There's no way to specify constraints on generics such that you can require the types to be numbers, so there's no way you can use numeric operators on the values in your list. Craig Stuntz wrote a series of posts describing how to build a generic statistical library, and he came up against the same problem. He solved it by providing additional arguments to his functions so that the caller could provide implementations for the type-specific numeric operations — the template method pattern.

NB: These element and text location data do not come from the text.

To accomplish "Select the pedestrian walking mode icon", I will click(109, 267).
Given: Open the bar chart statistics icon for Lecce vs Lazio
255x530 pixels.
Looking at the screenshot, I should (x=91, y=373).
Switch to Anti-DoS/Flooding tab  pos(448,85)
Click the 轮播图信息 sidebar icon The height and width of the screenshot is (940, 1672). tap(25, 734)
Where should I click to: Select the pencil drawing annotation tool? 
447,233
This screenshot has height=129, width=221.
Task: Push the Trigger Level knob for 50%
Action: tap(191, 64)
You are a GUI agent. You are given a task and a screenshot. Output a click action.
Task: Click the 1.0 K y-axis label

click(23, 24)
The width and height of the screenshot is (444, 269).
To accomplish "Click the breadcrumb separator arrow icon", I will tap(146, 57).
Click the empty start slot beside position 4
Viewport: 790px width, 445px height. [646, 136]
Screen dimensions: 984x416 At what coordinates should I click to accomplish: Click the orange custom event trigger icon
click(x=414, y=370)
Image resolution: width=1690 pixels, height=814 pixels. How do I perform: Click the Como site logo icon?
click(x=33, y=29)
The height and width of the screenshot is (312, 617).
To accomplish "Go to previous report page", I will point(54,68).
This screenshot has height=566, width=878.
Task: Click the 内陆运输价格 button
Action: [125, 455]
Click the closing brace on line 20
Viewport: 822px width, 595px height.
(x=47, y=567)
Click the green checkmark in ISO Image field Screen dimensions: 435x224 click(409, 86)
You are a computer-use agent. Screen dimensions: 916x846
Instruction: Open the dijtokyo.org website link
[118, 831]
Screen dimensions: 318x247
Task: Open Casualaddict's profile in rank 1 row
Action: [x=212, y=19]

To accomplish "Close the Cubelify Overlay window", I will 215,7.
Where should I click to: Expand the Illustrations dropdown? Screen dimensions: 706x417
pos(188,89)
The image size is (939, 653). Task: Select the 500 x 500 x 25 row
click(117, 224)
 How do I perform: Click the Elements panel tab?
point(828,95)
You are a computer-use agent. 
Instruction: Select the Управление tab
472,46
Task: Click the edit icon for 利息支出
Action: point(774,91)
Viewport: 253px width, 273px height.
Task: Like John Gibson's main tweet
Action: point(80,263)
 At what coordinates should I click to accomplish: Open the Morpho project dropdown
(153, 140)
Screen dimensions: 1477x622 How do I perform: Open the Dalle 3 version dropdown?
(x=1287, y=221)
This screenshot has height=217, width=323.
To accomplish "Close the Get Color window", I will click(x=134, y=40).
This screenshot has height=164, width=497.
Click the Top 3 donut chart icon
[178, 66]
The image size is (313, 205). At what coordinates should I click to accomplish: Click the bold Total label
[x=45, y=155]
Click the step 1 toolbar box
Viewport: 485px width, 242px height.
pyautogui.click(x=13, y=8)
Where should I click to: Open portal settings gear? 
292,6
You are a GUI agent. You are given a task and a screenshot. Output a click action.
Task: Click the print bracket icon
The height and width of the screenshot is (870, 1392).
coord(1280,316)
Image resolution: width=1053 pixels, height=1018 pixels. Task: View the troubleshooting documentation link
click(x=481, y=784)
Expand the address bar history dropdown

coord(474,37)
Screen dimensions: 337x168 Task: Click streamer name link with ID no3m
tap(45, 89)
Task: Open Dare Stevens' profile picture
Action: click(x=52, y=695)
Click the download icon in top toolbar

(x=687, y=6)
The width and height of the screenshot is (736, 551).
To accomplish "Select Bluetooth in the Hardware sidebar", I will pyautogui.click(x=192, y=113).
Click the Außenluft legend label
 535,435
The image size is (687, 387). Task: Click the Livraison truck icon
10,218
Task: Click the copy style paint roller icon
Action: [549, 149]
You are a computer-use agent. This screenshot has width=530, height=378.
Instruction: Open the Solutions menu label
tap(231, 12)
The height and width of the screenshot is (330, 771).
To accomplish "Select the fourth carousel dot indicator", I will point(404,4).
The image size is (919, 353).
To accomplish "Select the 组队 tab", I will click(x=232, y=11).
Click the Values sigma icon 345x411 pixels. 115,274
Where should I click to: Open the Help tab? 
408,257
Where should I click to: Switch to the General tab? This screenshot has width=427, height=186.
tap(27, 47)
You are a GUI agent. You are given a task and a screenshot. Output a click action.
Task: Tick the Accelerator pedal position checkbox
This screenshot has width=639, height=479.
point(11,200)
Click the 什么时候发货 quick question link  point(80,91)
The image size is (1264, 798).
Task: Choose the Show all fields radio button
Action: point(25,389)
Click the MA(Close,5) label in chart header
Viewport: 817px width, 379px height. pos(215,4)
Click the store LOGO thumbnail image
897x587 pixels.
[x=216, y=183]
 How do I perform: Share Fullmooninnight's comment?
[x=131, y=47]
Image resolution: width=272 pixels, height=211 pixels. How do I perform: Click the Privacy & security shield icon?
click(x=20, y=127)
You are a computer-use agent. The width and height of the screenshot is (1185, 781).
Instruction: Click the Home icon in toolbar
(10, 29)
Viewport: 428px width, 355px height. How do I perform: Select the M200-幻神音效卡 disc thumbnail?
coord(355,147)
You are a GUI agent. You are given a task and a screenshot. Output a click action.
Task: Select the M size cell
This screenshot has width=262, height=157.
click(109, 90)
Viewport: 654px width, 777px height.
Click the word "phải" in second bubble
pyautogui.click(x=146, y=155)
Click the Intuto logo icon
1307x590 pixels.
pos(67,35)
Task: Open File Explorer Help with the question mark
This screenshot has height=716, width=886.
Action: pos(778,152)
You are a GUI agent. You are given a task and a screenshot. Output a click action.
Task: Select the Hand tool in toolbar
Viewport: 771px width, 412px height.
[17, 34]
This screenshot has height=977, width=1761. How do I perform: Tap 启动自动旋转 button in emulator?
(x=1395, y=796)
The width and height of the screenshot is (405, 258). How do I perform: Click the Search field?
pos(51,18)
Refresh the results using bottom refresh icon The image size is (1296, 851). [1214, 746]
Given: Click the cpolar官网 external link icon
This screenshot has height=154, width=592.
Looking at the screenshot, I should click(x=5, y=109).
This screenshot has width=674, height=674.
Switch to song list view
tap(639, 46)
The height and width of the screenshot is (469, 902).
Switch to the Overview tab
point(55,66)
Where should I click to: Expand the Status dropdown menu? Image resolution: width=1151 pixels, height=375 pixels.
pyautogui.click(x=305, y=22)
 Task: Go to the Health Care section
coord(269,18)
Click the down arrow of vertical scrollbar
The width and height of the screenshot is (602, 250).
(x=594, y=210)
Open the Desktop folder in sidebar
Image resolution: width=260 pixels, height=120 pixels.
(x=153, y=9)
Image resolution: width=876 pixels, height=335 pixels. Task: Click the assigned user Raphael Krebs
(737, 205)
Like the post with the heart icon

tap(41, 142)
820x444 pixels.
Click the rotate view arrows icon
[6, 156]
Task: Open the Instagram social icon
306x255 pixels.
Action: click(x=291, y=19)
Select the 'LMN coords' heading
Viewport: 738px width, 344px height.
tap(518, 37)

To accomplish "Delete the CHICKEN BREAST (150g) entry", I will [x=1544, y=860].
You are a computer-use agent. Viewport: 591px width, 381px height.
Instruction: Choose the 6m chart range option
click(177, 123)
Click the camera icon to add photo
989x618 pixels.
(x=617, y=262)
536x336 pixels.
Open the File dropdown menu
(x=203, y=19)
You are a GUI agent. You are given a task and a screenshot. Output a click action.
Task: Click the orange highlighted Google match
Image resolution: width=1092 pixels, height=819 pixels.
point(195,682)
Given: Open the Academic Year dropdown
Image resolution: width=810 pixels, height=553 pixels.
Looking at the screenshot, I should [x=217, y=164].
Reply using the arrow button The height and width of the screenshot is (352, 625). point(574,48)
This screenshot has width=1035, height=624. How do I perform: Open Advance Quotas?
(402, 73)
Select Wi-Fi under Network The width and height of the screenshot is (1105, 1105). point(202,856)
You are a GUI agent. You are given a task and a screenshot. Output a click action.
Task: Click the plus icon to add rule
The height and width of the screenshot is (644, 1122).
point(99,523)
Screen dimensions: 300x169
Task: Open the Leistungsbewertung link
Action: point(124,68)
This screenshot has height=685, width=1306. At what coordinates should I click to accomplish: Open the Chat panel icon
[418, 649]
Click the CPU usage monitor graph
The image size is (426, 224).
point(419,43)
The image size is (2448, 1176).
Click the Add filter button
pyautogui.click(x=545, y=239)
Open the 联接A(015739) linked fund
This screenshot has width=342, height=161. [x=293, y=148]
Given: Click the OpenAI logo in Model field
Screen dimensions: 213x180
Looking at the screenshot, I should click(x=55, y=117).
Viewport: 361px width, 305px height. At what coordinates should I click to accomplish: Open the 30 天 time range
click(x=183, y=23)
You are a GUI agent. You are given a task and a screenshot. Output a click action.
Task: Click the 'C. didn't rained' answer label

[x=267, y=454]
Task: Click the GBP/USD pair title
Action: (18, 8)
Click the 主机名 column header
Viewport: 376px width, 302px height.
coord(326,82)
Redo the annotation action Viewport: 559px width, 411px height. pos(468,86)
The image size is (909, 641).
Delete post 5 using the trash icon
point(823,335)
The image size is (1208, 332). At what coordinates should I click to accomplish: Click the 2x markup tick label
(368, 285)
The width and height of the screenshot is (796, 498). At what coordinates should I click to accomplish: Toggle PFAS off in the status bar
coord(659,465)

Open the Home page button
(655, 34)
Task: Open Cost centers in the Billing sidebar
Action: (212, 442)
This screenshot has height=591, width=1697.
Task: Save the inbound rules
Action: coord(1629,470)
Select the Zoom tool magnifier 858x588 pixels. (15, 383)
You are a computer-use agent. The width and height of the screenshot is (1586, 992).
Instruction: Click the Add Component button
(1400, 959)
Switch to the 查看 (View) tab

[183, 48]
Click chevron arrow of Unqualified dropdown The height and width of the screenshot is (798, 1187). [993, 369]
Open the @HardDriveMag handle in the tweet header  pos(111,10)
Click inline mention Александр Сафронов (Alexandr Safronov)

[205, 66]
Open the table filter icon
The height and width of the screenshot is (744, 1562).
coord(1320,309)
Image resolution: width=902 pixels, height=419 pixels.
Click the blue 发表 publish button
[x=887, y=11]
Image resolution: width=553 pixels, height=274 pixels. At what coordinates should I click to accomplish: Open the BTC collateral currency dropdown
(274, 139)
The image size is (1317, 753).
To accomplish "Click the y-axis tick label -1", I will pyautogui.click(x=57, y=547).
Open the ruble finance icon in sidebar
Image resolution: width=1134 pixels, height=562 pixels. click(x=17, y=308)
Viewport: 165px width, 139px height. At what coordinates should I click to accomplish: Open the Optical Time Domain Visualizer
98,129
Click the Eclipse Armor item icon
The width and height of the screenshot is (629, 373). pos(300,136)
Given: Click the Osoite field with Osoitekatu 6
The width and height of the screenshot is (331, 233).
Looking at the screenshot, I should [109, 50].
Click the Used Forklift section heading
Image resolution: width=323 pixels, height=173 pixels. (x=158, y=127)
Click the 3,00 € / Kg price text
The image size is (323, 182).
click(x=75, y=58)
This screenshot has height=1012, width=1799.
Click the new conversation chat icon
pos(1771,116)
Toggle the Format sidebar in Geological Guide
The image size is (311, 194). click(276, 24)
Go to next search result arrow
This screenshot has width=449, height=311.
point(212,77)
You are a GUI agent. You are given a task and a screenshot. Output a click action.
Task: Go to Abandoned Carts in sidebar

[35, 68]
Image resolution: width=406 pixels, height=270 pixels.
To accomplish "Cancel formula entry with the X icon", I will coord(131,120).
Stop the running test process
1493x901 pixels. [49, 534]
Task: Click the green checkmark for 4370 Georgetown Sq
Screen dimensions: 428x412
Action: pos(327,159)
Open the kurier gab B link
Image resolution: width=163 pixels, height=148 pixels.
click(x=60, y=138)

Here's how he declared the Average
operation:
type
TBinaryOp<T> = reference to function(ALeft, ARight: T): T
TStatistics<T> = class
public
class function Average(const AData: TEnumerable<T>;
AAdder, ADivider: TBinaryOp<T>;
AMapper: TFunc<integer, T>): T; overload;
Callers of that function need to provide their own code for adding, dividing, and "mapping" the generic type. (Mapping is covered in a later post and isn't important here.) You could write your Invert
function like this:
type
TUnaryOp<T> = reference to function(Arg: T): T;
TKList<T> = class
procedure Invert(ANegater: TUnaryOp<T>);
procedure TKList<T>.Invert;
var
i: Integer;
begin
for i := 0 to Pred(Count) do
Values[i] := ANegater(Values[i]);
end;
To make it more convenient to call the methods without having to provide the extra arguments all the time, Stuntz showed how to declare a type-specific descendant that provides the right arguments. You could do it like this:
type
TIntKList = class(TKList<Integer>)
private
class function Negate(Arg: Integer): Integer;
public
procedure Invert;
end;
procedure TIntKList.Invert;
begin
inherited Invert(Negate);
end;
You can provide type-specific descendants for the common numeric types, and if consumers of your class need to use other number-like types, they can provide their own implementations for the basic numeric operations without having to re-implement your entire list class.